BBC News, “Ebeveynler, tamamen doğmamış bebeklerin hatıra fotoğraflarını çekmeleri için gerekli olmayan taramalara girmenin olası risklerini değerlendirmelidir” dedi. Ultrason taramalarının “tamamen haklı ve güvenli olmasına rağmen, Sağlık Koruma Ajansı'nın (HPA)“ butik ”taramayla ilgilendiğini söyledi.

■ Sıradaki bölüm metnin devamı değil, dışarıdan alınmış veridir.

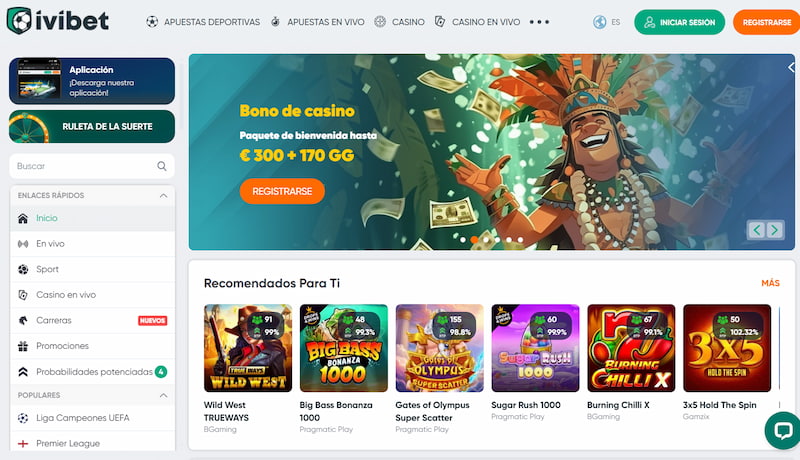Click the search magnifier icon
800x460 pixels.
pos(162,166)
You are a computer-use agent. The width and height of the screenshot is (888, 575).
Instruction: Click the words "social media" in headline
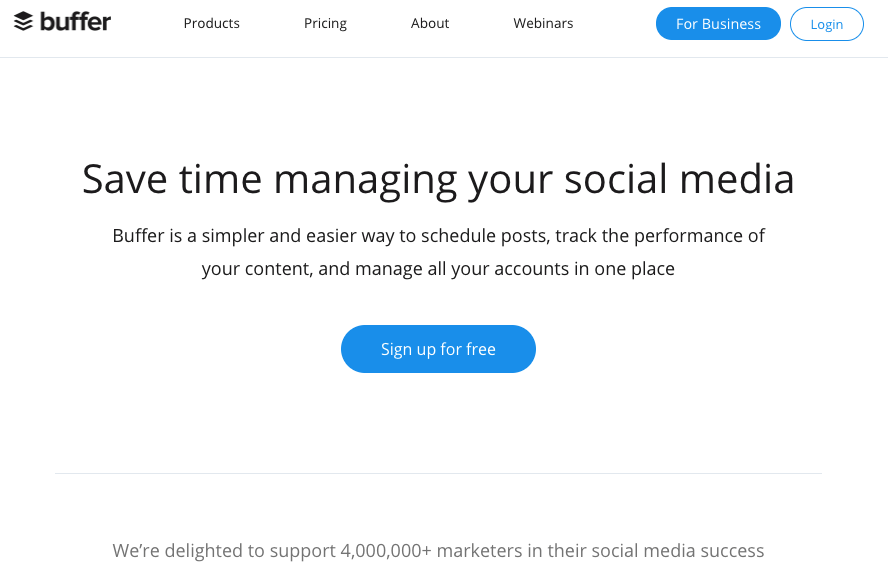point(679,180)
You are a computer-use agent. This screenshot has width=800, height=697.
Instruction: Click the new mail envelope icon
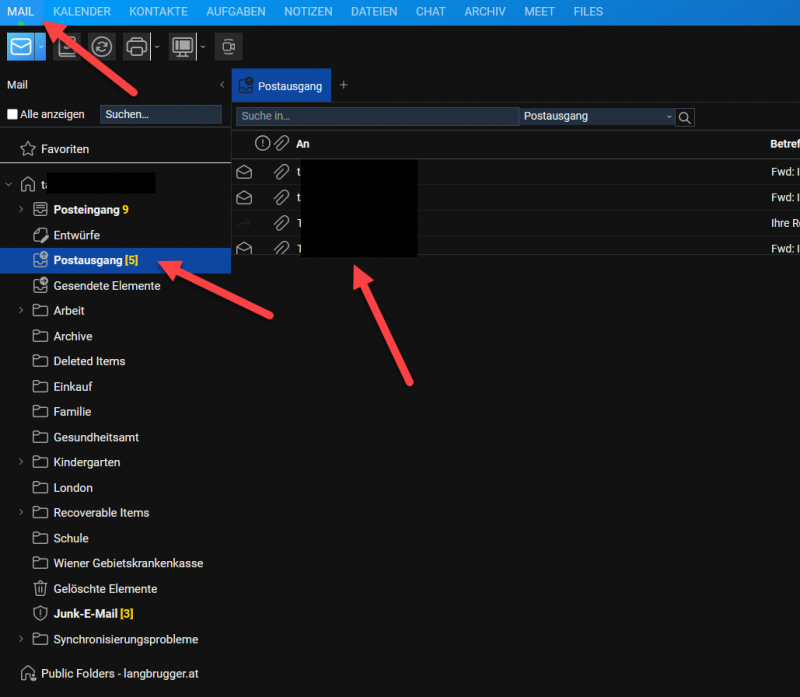pos(20,47)
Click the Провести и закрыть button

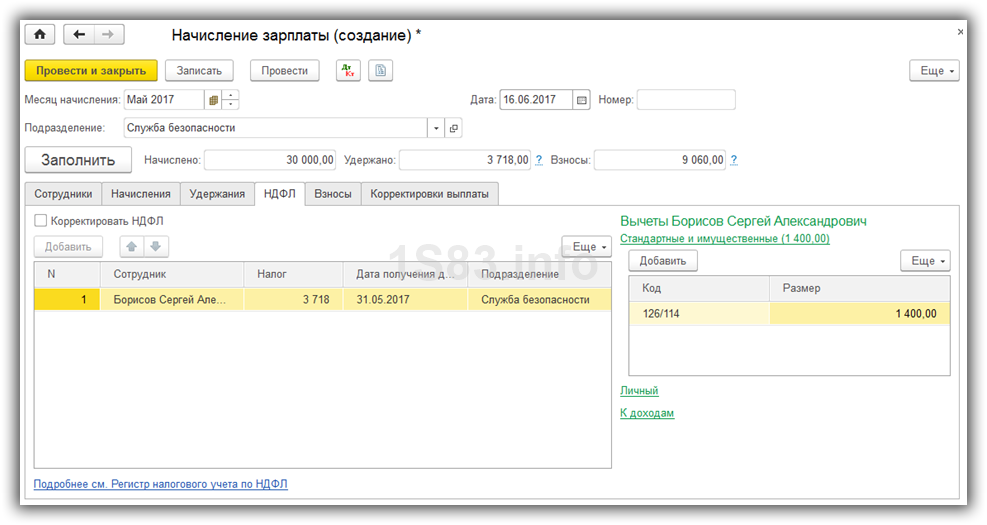(91, 71)
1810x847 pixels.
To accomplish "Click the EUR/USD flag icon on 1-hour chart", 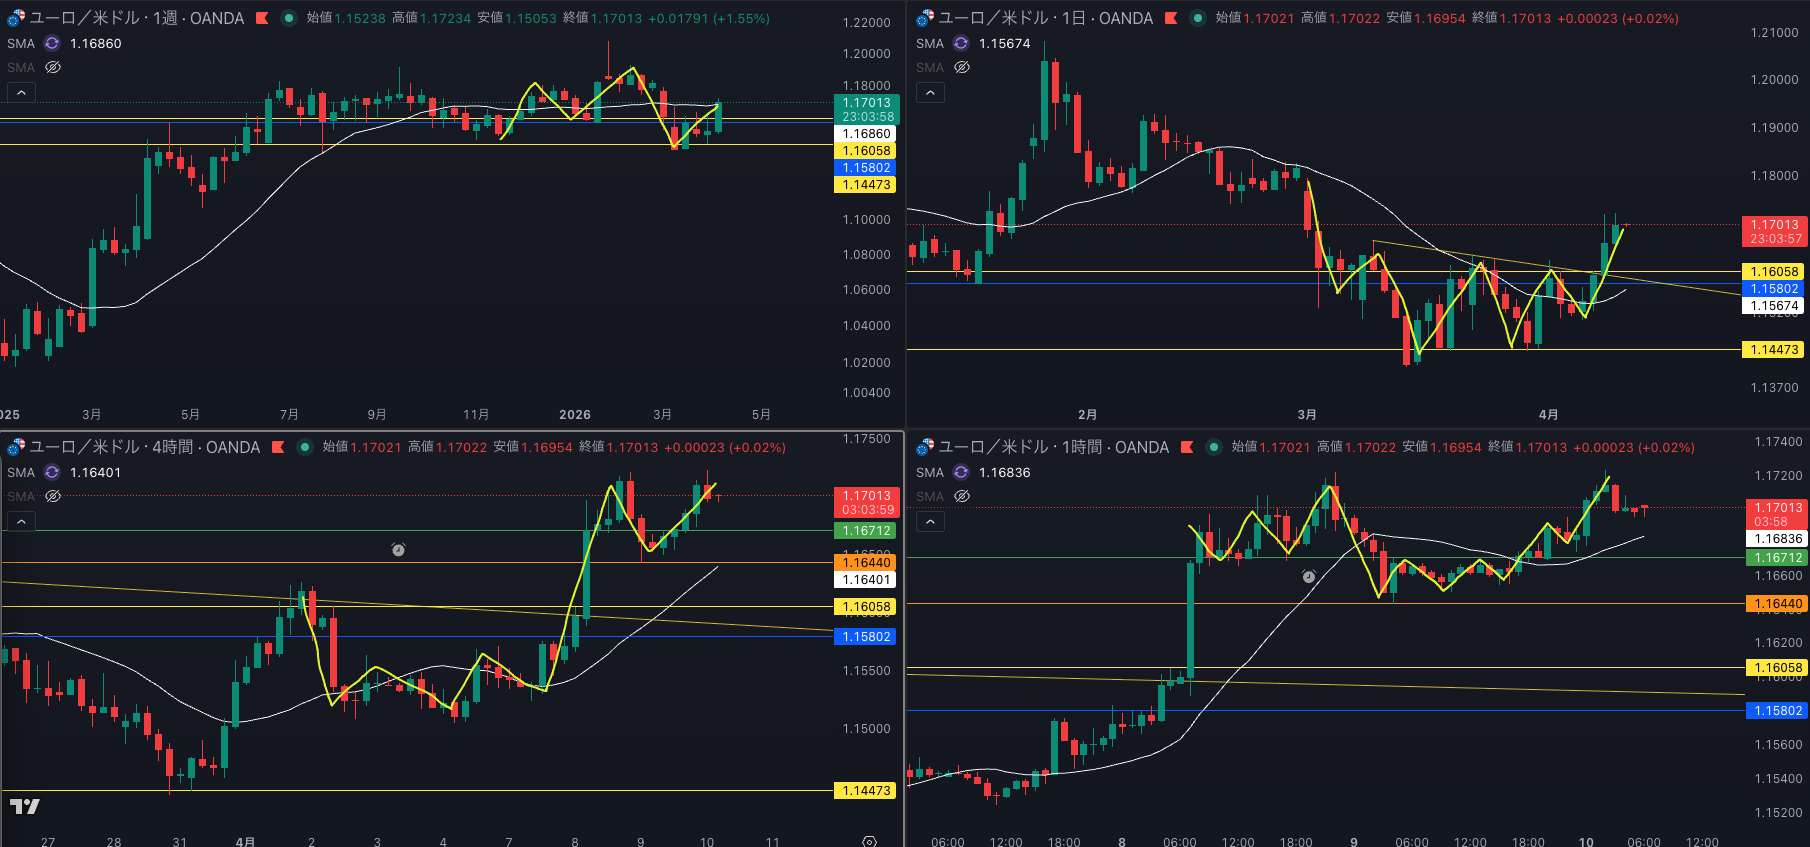I will [x=925, y=447].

Bu, şu anda sunulabilecek en iyi tavsiye ve en uygunudur. Ultrason, 50 yıldan beri teşhis amaçlı güvenle kullanılmaktadır ve birçok tıp alanında önemli bir araçtır. Bununla birlikte, gereksiz hatıra fotoğrafları (rutin olmayan doğum öncesi taramalar) için artan ultrason kullanımıyla bilinmeyen riskler ortaya çıkabilir. HPA'nın belirttiği gibi, bu belirsizlikleri netleştirmek için daha fazla araştırmaya ihtiyaç var. Bu arada anne-babalar bu bilinmeyen riskleri, gelişmekte olan bebeklerinin hatıra fotoğrafı için geliştirilmiş bir fotoğrafa sahip olmasının yararlarına karşı tartmalıdır.
Haberler nereden geliyor?
Bu hatıra hatıra fotoğrafları veya 'gerçek zamanlı' ultrason taraması ile ilgili olarak tanısal yararı olmayan tavsiyeler HPA tarafından yayınlanmıştır.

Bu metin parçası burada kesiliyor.